The signal for allocators: don’t mistake stability for resilience. With NBFIs now deeply embedded in sovereign and credit markets, liquidity shocks could spread quickly. The IMF stress test projects $300B in forced U.S. Treasury sales under a bond fund outflow scenario. In that world, tail risk pricing matters again. (More)

COMPLIANCE CORNER

Fundraising Goes Public—With Conditions

The SEC’s March 2025 guidance opens the door for PE firms to publicly market under Rule 506(c)—with less friction. Firms can now verify accredited investors using minimum investment thresholds ($200K for individuals, $1M for entities) plus self-attestations, easing a major compliance hurdle.

This unlocks digital fundraising—social media, webinars, ads—especially for emerging managers. But the SEC isn’t backing off enforcement. Expect scrutiny on marketing accuracy, investor verification, and fee disclosures.

Bottom line: New flexibility brings new risk. Firms must document verification steps, review materials under the Marketing Rule, and reinforce KYC and disclosure protocols. Public fundraising is now viable—if compliance is airtight. (More)

PUBLISHER PODCAST

No Off Button: The "Karmic Banker" theory of business

Champions don’t step away—they keep building. No Off Button is where Aram sits down with founders, operators, and creators who never needed an off switch to create real value. No startup mythology. Just the people who compound through discipline, relationships, and execution.
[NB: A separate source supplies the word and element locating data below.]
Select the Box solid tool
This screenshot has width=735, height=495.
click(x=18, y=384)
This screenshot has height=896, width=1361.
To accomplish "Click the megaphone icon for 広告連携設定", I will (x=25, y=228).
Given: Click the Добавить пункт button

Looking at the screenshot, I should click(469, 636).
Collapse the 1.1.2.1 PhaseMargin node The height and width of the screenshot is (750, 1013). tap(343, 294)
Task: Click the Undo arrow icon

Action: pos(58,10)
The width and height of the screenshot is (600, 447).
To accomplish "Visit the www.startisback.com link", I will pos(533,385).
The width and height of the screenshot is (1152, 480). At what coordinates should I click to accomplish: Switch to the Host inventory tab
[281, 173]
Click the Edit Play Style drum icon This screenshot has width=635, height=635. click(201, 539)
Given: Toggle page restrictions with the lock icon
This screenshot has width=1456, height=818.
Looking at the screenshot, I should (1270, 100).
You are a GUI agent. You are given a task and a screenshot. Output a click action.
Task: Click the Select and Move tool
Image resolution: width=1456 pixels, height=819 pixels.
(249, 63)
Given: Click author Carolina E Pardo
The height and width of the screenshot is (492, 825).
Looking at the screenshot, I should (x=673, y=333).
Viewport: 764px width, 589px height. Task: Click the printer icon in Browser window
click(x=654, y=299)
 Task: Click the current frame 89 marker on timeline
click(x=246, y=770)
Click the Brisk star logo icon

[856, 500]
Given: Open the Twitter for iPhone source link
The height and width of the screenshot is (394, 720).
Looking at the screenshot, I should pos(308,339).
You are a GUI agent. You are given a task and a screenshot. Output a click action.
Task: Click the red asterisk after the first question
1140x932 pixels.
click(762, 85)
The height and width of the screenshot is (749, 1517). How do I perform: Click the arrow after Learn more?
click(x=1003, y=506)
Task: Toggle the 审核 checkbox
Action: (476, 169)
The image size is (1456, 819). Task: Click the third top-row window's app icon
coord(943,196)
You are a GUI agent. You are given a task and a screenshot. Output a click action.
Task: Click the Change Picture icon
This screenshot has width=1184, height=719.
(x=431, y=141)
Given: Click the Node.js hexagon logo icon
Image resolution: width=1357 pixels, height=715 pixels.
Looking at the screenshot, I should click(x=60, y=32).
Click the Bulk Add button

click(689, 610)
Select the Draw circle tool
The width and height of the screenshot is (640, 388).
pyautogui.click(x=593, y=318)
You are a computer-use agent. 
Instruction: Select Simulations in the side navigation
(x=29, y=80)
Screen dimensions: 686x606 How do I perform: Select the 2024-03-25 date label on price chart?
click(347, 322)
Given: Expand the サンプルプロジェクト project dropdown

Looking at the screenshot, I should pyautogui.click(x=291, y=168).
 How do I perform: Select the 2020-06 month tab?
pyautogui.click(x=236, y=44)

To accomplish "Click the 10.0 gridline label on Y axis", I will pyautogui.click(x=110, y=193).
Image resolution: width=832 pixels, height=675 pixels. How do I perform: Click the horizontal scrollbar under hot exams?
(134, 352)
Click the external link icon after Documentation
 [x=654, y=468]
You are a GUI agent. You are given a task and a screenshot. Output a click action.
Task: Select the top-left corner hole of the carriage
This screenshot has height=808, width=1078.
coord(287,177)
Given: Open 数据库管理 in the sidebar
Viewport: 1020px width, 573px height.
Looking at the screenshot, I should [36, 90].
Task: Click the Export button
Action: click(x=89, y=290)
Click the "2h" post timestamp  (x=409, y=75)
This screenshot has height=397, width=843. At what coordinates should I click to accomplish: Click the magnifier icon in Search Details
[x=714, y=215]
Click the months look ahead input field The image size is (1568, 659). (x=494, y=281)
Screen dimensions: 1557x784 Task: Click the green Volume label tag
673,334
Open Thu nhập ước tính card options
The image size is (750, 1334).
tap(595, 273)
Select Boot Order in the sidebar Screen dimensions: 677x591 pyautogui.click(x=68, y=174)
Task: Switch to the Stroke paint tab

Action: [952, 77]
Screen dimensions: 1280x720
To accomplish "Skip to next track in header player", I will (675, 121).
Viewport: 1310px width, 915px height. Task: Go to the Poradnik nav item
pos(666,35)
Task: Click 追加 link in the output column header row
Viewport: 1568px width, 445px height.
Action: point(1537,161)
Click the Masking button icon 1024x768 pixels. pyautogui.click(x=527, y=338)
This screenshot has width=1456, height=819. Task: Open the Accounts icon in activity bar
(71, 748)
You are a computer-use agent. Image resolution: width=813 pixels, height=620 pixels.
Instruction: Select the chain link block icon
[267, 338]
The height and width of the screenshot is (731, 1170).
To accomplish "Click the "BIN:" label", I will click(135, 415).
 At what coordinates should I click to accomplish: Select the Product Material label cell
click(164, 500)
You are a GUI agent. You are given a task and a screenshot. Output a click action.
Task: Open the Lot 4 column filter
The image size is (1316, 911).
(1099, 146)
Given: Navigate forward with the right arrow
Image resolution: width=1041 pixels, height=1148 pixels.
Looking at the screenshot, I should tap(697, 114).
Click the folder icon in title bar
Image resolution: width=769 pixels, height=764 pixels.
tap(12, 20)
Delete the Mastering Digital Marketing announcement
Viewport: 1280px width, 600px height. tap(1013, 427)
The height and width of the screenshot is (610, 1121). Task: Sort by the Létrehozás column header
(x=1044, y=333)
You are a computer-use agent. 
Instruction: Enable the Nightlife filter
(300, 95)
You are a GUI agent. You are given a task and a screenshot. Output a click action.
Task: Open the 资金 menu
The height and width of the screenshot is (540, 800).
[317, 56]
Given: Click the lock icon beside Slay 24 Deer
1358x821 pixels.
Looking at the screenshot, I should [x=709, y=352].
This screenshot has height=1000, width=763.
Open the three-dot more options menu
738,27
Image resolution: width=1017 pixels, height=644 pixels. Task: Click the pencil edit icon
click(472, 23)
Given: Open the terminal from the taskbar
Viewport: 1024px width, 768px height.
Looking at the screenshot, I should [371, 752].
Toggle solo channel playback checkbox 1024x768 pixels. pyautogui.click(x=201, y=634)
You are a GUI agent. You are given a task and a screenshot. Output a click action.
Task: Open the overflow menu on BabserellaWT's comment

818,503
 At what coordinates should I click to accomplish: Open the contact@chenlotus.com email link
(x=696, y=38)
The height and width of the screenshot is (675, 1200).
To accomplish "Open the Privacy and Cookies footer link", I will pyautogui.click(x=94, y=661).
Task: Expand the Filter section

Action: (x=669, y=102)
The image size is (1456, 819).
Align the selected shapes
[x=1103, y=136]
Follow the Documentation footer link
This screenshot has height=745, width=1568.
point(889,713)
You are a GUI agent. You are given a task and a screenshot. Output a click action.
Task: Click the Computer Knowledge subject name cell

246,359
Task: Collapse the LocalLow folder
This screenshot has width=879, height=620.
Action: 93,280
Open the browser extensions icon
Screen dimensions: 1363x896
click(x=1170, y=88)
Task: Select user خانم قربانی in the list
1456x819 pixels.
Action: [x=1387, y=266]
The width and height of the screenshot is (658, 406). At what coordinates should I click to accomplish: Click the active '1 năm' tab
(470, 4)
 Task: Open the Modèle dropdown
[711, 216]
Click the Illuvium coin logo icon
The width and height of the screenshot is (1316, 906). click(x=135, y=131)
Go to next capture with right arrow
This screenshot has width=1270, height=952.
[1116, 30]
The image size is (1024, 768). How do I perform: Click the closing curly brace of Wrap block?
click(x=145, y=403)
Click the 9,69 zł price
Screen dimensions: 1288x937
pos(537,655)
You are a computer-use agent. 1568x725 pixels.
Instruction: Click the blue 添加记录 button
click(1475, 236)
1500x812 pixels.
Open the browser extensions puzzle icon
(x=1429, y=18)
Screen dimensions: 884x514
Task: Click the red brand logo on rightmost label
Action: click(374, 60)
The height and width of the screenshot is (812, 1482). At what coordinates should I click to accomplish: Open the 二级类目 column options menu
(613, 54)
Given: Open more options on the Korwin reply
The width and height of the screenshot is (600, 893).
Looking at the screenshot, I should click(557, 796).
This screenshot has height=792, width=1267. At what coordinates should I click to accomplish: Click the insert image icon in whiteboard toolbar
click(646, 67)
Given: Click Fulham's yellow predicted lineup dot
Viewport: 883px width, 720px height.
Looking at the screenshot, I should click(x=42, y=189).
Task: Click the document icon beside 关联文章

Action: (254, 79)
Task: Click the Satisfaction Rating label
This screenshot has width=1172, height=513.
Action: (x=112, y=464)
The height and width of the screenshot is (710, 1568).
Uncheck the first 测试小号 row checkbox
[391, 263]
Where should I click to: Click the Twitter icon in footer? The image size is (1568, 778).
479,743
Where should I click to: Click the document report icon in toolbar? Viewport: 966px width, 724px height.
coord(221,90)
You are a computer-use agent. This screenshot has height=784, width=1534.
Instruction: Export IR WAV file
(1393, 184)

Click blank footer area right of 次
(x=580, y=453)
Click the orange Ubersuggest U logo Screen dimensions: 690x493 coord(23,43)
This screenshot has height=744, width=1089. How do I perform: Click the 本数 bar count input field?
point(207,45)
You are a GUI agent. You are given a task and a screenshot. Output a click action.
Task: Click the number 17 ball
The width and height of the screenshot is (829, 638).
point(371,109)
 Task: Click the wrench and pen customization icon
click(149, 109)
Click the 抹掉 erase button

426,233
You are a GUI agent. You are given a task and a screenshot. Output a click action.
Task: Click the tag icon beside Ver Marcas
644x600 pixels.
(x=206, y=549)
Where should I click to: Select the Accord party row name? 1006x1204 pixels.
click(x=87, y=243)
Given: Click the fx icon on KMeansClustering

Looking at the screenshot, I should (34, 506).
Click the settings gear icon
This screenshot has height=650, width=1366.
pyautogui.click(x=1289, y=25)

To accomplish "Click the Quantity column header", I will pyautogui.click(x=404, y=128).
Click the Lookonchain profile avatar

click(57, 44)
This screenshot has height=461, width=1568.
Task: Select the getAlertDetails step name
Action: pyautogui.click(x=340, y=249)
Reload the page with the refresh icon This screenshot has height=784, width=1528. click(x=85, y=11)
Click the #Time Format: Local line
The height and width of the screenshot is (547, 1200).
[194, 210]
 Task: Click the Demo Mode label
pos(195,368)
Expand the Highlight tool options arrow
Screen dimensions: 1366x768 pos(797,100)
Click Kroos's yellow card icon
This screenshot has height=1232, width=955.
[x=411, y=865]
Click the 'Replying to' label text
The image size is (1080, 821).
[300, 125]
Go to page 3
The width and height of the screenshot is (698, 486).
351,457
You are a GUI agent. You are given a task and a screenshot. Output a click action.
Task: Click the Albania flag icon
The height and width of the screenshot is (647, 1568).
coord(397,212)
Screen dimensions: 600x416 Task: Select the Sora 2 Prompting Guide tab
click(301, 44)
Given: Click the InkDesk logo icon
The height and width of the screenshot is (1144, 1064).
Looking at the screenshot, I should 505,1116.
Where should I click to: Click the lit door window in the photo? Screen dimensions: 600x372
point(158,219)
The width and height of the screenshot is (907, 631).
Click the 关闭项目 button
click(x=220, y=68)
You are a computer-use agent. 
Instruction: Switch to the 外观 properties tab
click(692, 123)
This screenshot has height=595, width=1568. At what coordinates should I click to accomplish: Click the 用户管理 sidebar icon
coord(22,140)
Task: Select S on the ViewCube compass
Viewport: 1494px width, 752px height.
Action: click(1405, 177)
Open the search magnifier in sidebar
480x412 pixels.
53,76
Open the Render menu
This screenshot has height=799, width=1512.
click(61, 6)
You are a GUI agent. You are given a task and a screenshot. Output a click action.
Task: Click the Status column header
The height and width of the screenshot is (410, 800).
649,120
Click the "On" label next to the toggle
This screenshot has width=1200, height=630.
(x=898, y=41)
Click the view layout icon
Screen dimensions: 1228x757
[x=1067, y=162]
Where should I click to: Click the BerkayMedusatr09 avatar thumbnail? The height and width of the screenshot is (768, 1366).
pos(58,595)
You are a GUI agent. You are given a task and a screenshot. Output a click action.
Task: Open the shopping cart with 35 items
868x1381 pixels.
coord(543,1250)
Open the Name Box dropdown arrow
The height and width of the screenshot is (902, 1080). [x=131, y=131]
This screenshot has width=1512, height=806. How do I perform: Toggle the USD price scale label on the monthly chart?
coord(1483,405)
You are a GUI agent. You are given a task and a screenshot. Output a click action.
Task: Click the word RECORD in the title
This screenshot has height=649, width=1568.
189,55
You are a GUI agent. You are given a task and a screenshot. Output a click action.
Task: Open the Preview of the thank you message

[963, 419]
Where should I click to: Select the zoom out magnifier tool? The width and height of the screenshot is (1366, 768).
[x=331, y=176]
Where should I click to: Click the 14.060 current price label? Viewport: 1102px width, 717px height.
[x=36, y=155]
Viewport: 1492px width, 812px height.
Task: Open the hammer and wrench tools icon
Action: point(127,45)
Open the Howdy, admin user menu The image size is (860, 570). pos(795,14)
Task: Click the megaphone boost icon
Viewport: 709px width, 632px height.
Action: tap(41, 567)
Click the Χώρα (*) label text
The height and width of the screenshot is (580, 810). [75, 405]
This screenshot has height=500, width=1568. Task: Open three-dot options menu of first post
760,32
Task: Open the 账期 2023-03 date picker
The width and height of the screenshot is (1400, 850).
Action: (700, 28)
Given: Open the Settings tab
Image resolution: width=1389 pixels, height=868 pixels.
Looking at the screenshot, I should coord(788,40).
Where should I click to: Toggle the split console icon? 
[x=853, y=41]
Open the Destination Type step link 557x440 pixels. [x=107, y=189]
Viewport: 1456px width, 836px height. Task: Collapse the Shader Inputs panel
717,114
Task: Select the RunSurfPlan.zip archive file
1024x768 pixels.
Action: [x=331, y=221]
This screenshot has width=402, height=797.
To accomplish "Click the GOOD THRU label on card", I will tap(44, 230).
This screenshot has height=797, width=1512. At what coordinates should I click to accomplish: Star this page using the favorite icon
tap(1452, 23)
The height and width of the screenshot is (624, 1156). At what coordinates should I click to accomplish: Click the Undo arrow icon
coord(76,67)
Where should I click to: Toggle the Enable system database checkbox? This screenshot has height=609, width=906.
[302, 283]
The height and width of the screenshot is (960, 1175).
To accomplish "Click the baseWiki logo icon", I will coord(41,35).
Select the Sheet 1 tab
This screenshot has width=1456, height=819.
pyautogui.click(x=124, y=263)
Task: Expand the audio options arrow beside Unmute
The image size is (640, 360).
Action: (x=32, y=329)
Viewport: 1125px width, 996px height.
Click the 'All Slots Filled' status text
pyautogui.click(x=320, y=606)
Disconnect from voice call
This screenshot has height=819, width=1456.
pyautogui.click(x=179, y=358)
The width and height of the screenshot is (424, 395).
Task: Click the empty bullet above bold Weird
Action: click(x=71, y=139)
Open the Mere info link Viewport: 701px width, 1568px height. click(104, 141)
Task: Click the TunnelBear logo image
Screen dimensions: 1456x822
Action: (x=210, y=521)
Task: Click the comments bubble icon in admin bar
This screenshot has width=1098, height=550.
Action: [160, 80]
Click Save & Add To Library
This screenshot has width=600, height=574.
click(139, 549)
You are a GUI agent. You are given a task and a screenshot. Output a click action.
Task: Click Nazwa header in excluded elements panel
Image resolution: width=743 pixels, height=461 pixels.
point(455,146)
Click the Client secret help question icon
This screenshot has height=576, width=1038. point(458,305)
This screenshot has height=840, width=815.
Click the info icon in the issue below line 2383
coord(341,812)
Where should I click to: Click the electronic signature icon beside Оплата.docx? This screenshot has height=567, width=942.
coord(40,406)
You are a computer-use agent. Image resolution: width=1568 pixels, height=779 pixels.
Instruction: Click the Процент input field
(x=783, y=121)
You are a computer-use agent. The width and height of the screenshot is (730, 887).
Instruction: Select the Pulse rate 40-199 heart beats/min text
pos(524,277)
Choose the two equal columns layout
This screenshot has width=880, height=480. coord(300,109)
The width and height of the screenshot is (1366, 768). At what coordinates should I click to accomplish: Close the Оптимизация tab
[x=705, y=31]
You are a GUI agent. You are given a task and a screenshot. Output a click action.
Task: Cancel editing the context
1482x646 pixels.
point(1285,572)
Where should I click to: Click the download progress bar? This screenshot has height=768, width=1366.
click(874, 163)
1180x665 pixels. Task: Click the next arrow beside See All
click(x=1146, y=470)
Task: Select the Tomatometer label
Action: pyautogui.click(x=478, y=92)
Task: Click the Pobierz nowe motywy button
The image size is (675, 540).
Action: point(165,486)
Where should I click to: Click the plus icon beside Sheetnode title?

This week’s guest is Greg Topalian, Chairman of Clarion Events North America and founder of LeftField Media. Greg built New York Comic Con—the largest pop culture event in North America—without ever quitting his job. An intrapreneur by design, he scaled passion-driven communities inside large institutions, managed a $100M+ events portfolio, and learned the business fundamentals the hard way—selling food off a Sysco truck.

The conversation dives into intrapreneurship, enthusiast markets, and Greg’s “Karmic Banker” philosophy: the best operators give first, build relationships early, and let value compound over time.

Why it matters: this is a reminder that long-term wins come from operational grit, leverage, and human connection—not flashy exits.

"It is not the strength of the body that counts, but the strength of the spirit."